Managing Asthma during COVID-19

Whether you are young or older, it’s important to know how to manage your asthma. Work with your doctor to develop a written asthma action plan. Here’s a sample asthma action plan from NIH. Your action plan should spell out the daily treatment plan to help control your asthma. This may include recommendations for medications and for avoiding exposure to your triggers. The action plan should also give specific instructions for what to do when asthma symptoms start and what actions to take if symptoms worsen, including when to seek medical attention, go to the hospital, or call an ambulance.Patients with asthma should have an action plan, so they know if they’re getting into trouble and what to do about it.For some patients, Freemer notes that a hand-held device called a peak flow meter can help you monitor your asthma. You blow into the device to measure how strongly your lungs can force air out. If the meter shows that your air flow is lower than normal, you can use your action plan to adjust your treatment.

There are 2 main types of medicines for managing asthma: quick-relief and long-term controllers,” says Levine. Quick-relief medicines—such as short-acting bronchodilator inhalers—are used to relax the muscles in the airways to make it easier to breathe within a few minutes. If exercise is an asthma trigger, doctors may recommend taking this medicine 5 to 15 minutes before exercise or strenuous activity.

Long-term control medicines—such as inhaled corticosteroids—are used every day to help control symptoms and prevent asthma attacks. “Inhaled corticosteroids are recommended as the preferred long-term control medications for most children and adults.Taken daily, they help reduce inflammation to control the disease.”

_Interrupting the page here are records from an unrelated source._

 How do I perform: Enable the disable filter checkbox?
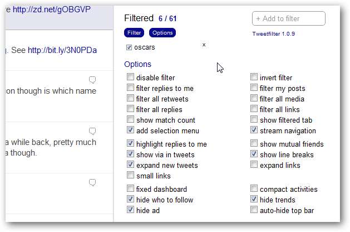[x=130, y=78]
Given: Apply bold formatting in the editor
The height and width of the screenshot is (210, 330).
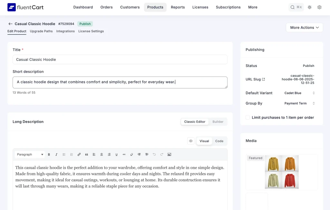Looking at the screenshot, I should 49,154.
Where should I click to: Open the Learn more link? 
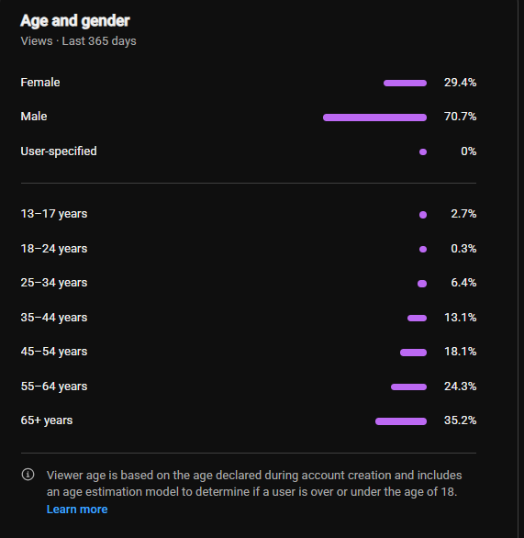[x=77, y=510]
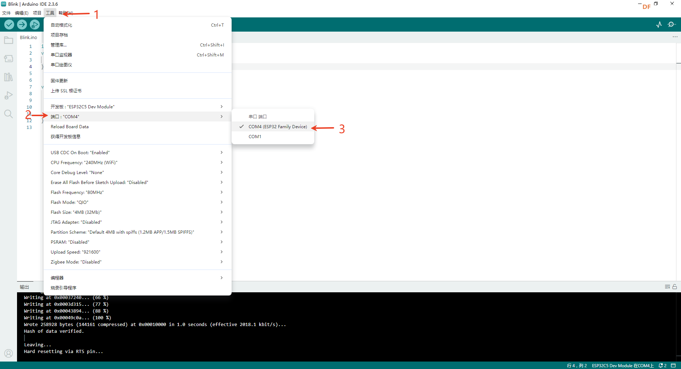Screen dimensions: 681x369
Task: Open the 文件 menu in menu bar
Action: click(6, 13)
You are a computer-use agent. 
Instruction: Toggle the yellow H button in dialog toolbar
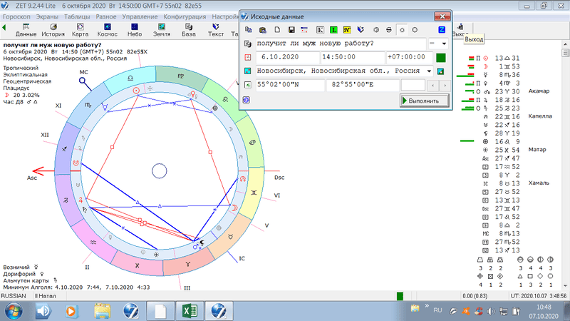click(x=347, y=30)
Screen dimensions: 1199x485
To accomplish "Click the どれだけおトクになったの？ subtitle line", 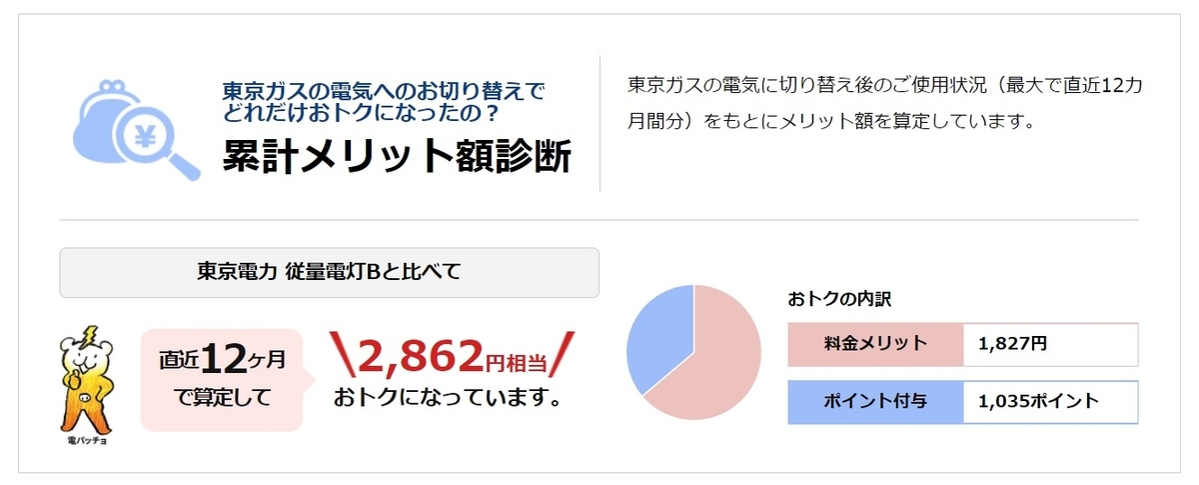I will (362, 113).
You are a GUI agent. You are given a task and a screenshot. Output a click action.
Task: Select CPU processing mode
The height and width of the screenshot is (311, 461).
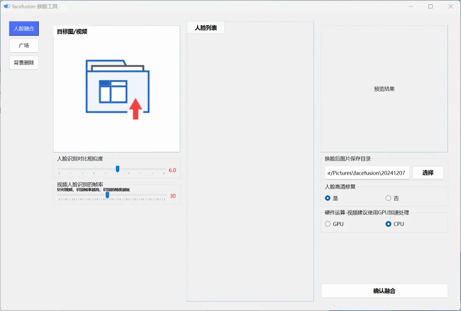tap(388, 224)
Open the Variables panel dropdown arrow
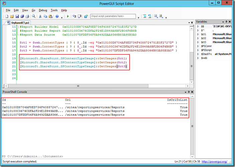This screenshot has width=235, height=167. pyautogui.click(x=223, y=22)
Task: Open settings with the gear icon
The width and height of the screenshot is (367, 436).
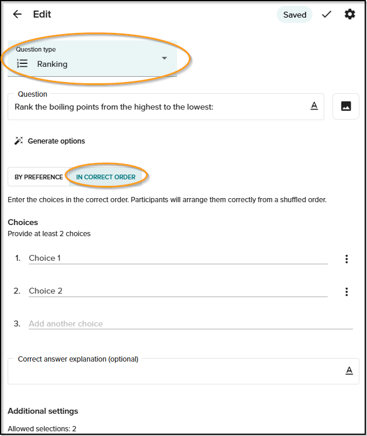Action: pyautogui.click(x=350, y=14)
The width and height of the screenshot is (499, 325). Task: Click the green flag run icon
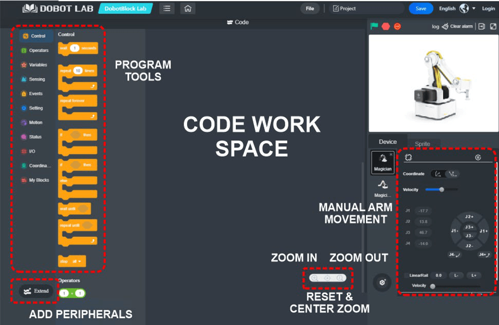click(x=374, y=26)
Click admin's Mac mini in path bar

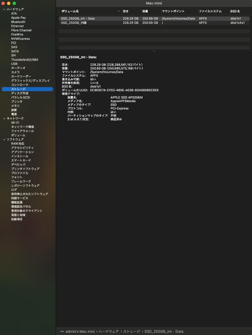(80, 332)
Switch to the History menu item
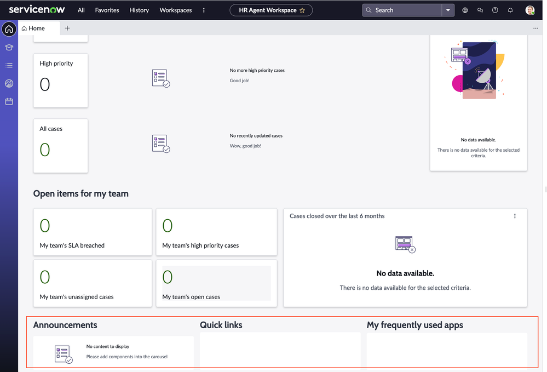 pyautogui.click(x=139, y=10)
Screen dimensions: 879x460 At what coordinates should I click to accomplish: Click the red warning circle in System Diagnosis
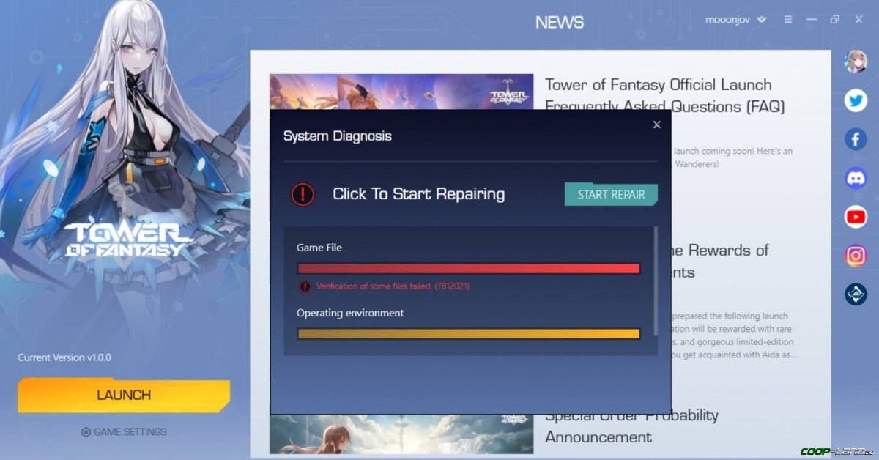click(x=303, y=194)
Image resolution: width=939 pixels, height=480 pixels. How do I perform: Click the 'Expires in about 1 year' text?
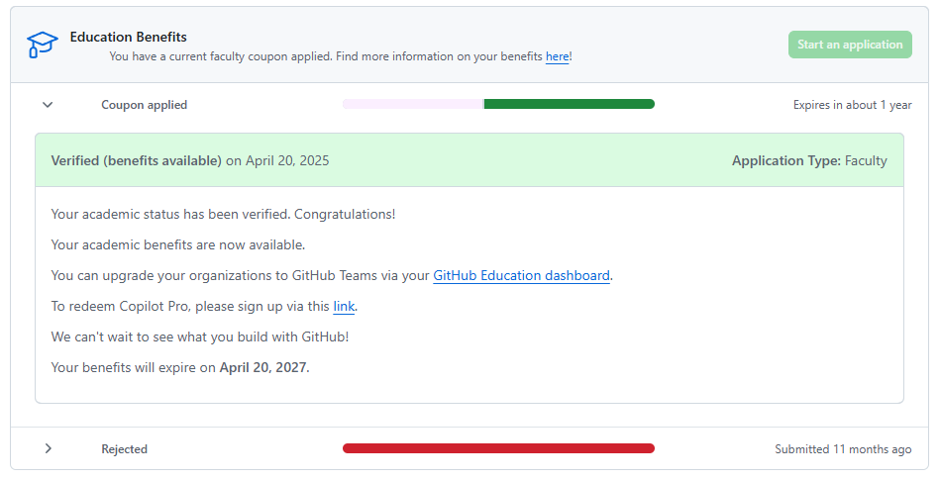click(852, 105)
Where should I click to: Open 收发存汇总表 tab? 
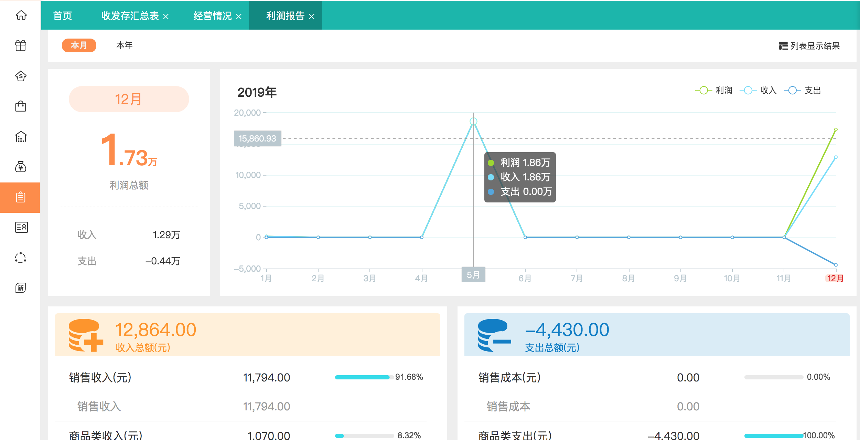[x=130, y=15]
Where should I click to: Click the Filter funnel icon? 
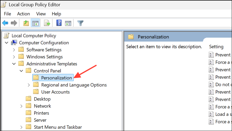click(x=80, y=23)
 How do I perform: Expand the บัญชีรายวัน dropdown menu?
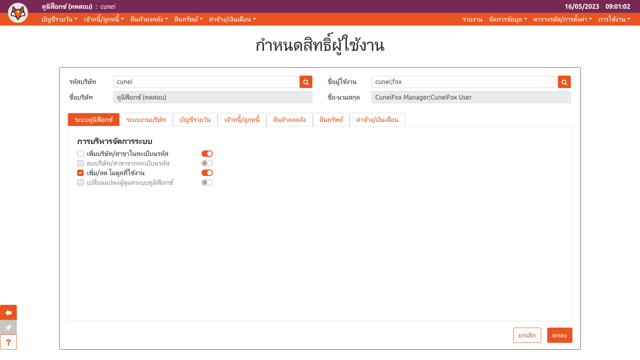tap(59, 19)
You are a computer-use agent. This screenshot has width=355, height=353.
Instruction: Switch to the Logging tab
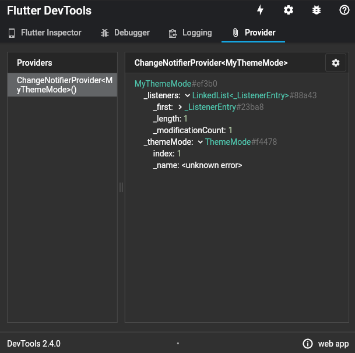coord(190,33)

If young children have trouble taking inhaled medications, there are masks and other devices that can help. Some kids are given a nebulizer, a portable machine that releases medicine in a mist.

A small percentage of people with asthma have a hard time controlling their symptoms even when they take their medicines regularly. Their airways become extremely inflamed and particularly sensitive to asthma triggers. They wheeze more, wake more throughout the night, and are at greater risk for breathing failure and trips to urgent care. If your asthma is severe, see a specialist to identify the most appropriate, personalized treatment.

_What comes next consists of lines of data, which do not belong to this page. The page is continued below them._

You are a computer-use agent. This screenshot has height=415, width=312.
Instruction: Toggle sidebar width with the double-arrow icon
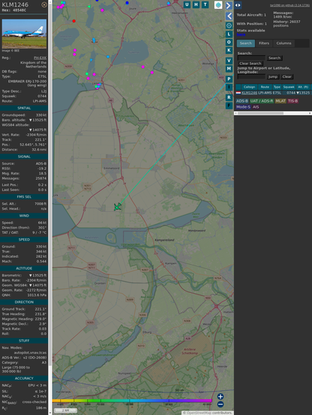click(238, 5)
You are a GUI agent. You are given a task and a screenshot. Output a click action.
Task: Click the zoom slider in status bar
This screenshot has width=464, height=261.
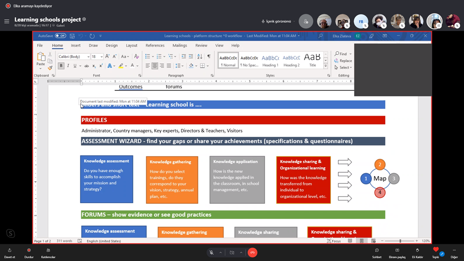coord(400,241)
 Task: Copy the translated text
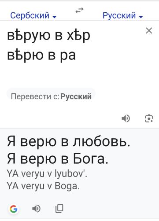pyautogui.click(x=59, y=209)
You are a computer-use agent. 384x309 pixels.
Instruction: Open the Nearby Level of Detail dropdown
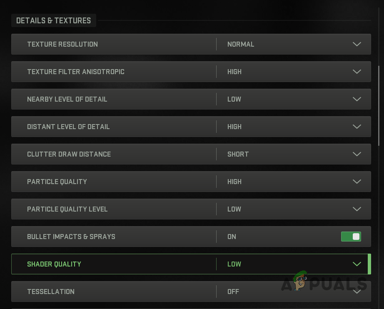[x=357, y=99]
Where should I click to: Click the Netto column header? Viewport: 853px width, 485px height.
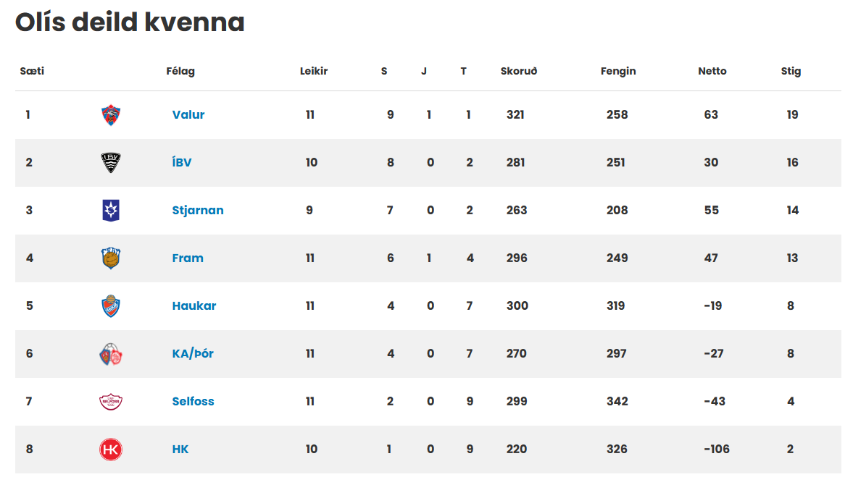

The underlying causes of asthma are still unclear. Researchers believe asthma is caused by a combination of your genes and environmental factors. If you have allergies or a parent who has asthma, you’re at increased risk for the disease. Obesity and exposure to cigarette smoke may also raise the risk of developing asthma. NIH scientists are continuing to investigate the causes of this disease.

Complications of Asthma

  • fatigue.
  • underperformance or absence from work.
  • inability to exercise, leading to other health problems such as high blood pressure or weight gain.
  • permanent problems with your lungs.
  • repeated visits to hospital.
  • psychological problems including stress, anxiety and depression.
  • learning problems in children.

What  Astmatic management drugs to stock in case of COVID-19 Lock Down

You will need to have procured in advance your asthma management drugs in case your area has reported a possible lock down, or are in quarantine/isolation due to COVID-19. You should plan with your doctor to have an adequate supply of bronchodilators, nebulizers or what other drugs you use for managing your asthma, because the lockdown period  may and can be longer than anticipated, in case COVID-19 threat is not deemed neutralized within the given lockdown period.

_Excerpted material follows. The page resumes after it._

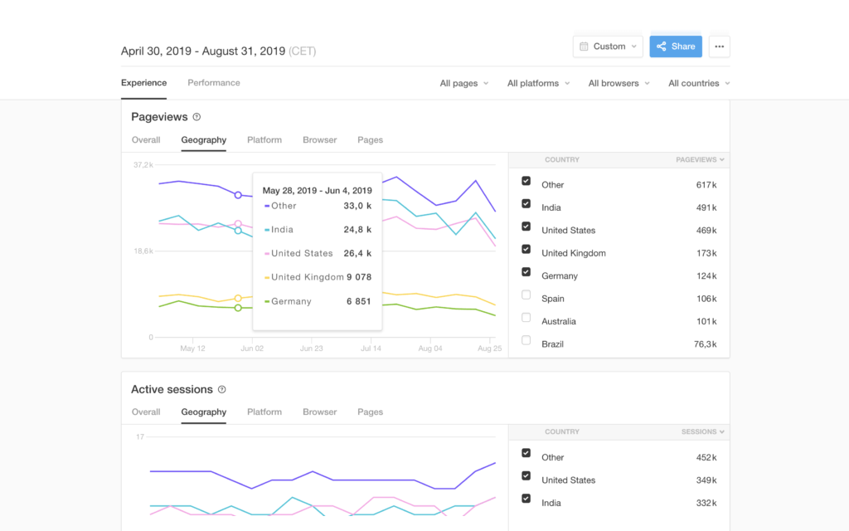Uncheck India in the Pageviews country list
Image resolution: width=849 pixels, height=531 pixels.
(526, 203)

It is also important that you make the health practitioners covering your area aware that you have asthma, because COVID-19 has more or less the same symptoms with asthma. This does not rule out that you could have contracted COVID-19 and only when you have been treated for asthma and tested negative for COVID-19 will you be released. If you test positive for corona virus disease, you will be isolated and treated as per WHO COVID-19- guidelines.

As always, stay healthy and well. If you suspect that you have heightened symptoms more than usual asthmatic symptoms, flu-like symptoms that mimic Corona Virus Disease like severe shortness of breath, body aches, dry cough and aggravated fever, please seek immediate medical attention.